## Exercise description
Your reply should hold only the lines from the records below where "orange" occurs.
========================================================================
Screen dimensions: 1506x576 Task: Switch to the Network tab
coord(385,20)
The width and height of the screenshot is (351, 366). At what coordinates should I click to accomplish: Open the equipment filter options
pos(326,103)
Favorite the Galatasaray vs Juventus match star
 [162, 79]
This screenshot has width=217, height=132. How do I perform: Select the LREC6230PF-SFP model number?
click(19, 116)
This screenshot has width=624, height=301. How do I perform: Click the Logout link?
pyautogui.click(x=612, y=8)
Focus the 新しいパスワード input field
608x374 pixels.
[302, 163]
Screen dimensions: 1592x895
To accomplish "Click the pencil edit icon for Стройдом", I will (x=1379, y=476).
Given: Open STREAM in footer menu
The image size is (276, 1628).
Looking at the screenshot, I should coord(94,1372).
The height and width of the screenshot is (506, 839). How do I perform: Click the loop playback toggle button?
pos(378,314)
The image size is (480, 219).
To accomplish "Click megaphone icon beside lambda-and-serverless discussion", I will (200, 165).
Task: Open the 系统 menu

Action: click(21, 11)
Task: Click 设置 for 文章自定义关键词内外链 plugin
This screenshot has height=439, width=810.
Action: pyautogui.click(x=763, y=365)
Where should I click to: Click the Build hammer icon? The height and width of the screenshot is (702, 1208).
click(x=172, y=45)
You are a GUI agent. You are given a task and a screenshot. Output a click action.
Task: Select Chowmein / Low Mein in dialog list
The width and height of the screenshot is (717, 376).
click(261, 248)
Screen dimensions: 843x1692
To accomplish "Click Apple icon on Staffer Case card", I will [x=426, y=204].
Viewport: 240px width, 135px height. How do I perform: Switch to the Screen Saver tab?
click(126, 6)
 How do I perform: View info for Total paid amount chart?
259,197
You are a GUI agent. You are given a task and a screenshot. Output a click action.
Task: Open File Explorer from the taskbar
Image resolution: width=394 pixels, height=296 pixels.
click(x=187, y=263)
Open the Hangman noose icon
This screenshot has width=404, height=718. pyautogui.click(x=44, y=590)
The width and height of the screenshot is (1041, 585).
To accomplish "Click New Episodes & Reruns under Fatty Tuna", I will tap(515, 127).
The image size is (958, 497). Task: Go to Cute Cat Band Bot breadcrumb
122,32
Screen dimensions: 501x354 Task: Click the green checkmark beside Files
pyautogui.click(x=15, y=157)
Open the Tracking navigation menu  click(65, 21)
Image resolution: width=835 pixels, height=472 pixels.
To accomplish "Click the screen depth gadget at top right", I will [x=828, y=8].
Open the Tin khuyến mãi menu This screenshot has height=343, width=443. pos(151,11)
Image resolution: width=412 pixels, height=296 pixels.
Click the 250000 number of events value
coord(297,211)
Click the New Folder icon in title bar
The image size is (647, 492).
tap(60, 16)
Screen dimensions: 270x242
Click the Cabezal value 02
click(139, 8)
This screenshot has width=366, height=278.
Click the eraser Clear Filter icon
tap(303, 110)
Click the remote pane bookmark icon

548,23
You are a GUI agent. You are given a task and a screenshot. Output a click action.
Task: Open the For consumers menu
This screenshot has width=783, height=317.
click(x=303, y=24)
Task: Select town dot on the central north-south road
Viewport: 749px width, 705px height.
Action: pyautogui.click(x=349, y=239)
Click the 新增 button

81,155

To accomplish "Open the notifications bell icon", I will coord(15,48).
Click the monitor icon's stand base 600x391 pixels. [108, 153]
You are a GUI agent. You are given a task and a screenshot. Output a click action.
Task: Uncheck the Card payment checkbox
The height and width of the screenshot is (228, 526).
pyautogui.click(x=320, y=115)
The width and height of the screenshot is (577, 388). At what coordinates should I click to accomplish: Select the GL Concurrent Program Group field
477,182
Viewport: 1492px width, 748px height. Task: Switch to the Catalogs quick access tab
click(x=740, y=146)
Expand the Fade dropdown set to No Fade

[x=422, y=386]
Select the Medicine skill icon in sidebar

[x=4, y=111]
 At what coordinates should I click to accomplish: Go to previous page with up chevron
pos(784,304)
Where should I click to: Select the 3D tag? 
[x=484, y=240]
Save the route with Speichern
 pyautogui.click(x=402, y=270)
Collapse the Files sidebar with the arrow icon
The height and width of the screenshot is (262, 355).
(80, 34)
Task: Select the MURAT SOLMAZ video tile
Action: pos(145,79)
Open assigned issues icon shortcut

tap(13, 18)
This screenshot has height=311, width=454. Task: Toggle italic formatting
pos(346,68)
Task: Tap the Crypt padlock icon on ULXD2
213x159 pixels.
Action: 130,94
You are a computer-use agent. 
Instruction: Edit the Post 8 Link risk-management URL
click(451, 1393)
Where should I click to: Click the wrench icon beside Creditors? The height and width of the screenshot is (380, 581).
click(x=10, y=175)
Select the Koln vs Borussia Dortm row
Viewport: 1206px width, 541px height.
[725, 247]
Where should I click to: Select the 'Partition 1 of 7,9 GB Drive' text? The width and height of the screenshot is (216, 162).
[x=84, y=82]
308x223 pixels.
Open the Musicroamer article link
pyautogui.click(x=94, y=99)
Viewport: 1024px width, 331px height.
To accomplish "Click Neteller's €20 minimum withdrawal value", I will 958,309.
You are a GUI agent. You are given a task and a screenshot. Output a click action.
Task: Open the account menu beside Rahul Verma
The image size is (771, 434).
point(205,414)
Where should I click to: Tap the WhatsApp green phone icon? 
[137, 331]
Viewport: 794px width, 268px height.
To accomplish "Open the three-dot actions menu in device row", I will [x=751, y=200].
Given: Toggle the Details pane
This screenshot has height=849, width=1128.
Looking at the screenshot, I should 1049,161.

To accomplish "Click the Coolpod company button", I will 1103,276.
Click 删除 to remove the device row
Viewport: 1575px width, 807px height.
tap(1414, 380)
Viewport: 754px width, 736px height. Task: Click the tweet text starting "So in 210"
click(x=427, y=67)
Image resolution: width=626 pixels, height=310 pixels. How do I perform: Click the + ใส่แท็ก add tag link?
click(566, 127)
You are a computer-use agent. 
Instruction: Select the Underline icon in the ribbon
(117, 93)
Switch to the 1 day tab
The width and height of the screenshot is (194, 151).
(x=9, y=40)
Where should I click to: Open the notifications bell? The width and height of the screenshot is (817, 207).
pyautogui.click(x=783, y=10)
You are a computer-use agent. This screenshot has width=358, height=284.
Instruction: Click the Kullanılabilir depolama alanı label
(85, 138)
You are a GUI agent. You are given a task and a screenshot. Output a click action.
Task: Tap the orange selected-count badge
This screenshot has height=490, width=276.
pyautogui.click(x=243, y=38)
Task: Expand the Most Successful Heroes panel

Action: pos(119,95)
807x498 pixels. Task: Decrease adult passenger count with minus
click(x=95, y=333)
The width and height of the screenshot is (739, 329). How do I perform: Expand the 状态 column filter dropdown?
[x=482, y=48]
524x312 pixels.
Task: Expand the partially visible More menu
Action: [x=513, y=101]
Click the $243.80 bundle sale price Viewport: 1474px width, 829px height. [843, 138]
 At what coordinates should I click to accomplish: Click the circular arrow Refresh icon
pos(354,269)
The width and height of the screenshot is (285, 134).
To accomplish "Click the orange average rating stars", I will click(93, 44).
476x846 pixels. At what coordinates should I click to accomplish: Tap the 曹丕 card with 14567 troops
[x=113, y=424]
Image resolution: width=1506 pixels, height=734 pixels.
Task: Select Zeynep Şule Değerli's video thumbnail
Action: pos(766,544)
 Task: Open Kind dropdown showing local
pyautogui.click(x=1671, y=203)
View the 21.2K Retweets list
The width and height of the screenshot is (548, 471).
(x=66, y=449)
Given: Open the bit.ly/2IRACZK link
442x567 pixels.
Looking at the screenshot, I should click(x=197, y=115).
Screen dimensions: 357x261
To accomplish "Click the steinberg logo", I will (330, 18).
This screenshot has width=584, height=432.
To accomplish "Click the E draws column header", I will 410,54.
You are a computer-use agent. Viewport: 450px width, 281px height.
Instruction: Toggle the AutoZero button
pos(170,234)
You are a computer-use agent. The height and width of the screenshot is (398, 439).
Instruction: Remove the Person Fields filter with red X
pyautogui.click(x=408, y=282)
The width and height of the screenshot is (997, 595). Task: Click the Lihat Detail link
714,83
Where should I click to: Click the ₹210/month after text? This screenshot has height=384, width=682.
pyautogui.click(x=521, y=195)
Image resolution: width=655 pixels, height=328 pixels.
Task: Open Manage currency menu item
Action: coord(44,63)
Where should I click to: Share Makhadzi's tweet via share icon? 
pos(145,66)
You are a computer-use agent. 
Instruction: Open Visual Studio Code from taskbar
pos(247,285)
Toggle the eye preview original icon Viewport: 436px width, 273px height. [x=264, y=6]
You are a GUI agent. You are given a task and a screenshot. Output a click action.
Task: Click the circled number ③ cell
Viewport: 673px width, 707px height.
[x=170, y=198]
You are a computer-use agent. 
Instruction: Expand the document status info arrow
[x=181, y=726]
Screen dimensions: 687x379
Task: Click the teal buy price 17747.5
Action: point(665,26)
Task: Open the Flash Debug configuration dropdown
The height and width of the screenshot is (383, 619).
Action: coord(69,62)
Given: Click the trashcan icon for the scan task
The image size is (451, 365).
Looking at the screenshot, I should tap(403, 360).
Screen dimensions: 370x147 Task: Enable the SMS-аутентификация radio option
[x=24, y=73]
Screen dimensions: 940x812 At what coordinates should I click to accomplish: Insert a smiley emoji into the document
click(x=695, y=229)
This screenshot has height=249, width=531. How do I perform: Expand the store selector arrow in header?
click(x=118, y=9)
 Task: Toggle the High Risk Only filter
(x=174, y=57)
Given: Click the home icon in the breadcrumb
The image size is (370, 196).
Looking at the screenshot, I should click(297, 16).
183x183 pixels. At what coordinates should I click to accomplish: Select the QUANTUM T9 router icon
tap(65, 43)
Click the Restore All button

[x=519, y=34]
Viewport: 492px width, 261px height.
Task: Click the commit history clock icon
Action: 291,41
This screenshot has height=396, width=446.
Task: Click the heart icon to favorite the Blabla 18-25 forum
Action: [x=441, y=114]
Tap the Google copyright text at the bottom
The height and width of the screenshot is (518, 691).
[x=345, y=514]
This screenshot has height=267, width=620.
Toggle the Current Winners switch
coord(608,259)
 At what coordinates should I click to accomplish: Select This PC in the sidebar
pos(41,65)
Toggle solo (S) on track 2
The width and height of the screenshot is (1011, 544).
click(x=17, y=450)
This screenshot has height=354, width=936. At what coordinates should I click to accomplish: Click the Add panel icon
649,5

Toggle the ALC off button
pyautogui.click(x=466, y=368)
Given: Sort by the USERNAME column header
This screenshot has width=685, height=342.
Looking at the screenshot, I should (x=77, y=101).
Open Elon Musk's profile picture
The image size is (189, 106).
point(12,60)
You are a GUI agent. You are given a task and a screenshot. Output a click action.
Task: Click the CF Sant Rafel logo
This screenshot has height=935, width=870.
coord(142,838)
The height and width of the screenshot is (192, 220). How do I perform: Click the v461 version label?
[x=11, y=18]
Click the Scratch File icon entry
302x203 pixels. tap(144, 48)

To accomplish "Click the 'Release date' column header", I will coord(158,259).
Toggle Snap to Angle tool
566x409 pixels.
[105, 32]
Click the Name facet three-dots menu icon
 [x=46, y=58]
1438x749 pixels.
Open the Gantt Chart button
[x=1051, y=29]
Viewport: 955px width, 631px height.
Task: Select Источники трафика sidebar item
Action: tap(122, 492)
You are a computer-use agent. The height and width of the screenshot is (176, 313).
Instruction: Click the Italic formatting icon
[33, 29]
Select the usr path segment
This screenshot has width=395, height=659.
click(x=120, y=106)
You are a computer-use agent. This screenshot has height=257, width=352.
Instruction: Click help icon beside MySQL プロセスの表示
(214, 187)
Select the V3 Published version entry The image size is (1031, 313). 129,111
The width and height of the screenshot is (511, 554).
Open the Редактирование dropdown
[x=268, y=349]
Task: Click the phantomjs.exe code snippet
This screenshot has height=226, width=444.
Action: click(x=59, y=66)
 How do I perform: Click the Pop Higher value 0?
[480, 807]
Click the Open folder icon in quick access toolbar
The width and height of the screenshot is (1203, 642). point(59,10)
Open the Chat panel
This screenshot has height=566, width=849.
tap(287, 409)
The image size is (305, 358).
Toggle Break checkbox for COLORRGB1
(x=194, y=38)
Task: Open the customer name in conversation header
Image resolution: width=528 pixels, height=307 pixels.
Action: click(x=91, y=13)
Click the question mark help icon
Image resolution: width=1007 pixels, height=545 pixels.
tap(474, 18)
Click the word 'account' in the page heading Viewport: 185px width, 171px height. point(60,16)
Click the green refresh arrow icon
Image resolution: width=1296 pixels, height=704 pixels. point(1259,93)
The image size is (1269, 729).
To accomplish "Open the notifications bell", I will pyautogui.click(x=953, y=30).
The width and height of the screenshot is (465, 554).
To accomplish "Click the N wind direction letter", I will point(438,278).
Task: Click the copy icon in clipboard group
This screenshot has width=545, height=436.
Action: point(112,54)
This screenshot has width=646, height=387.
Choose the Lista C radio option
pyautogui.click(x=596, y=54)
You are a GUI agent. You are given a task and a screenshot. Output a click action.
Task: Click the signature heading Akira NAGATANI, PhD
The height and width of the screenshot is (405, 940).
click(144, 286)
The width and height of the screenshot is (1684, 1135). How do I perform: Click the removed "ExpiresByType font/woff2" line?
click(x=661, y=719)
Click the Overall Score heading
========================================================================
## Task output
Task: Tap the orange selected-count badge
To accomplish "Click the orange average rating stars", I will click(93, 44).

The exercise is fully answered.